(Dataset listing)
>>

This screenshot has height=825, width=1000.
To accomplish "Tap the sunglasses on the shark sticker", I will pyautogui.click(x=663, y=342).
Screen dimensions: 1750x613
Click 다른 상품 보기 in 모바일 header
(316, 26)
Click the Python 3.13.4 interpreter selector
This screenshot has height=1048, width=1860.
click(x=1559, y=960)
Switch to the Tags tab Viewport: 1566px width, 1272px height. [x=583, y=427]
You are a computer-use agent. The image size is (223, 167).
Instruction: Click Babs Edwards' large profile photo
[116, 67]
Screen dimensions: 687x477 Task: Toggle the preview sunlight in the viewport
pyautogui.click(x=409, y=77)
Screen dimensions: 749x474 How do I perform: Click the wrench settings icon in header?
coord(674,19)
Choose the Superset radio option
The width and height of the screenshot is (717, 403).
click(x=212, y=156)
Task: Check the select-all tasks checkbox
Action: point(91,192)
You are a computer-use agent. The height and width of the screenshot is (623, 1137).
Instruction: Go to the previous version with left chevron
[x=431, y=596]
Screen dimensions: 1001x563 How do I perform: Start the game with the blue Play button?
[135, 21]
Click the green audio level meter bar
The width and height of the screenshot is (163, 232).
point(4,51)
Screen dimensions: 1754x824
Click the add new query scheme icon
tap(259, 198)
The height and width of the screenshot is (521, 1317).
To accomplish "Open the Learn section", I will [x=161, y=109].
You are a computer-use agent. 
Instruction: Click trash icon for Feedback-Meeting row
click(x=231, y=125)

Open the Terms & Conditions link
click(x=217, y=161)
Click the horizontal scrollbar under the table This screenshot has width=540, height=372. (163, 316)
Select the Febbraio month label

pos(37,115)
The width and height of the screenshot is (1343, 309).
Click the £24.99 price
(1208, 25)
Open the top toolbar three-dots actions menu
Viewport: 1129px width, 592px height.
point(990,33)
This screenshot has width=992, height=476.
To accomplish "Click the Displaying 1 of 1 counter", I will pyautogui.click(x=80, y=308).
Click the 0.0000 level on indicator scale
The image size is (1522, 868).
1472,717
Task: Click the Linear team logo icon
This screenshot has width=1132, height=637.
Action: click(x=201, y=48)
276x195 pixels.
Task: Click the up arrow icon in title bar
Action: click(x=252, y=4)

<<

> _TASK GOAL_:
Convert the listing, from the line with "Open the Terms & Conditions link" through the end of the listing, into a Markdown table with the columns Row and Line. Give each line a row number, and leave out blank lines.

> _OUTPUT_:
| Row | Line |
|---|---|
| 1 | Open the Terms & Conditions link |
| 2 | click(x=217, y=161) |
| 3 | Click the horizontal scrollbar under the table This screenshot has width=540, height=372. (163, 316) |
| 4 | Select the Febbraio month label |
| 5 | pos(37,115) |
| 6 | The width and height of the screenshot is (1343, 309). |
| 7 | Click the £24.99 price |
| 8 | (1208, 25) |
| 9 | Open the top toolbar three-dots actions menu |
| 10 | Viewport: 1129px width, 592px height. |
| 11 | point(990,33) |
| 12 | This screenshot has width=992, height=476. |
| 13 | To accomplish "Click the Displaying 1 of 1 counter", I will pyautogui.click(x=80, y=308). |
| 14 | Click the 0.0000 level on indicator scale |
| 15 | The image size is (1522, 868). |
| 16 | 1472,717 |
| 17 | Task: Click the Linear team logo icon |
| 18 | This screenshot has width=1132, height=637. |
| 19 | Action: click(x=201, y=48) |
| 20 | 276x195 pixels. |
| 21 | Task: Click the up arrow icon in title bar |
| 22 | Action: click(x=252, y=4) |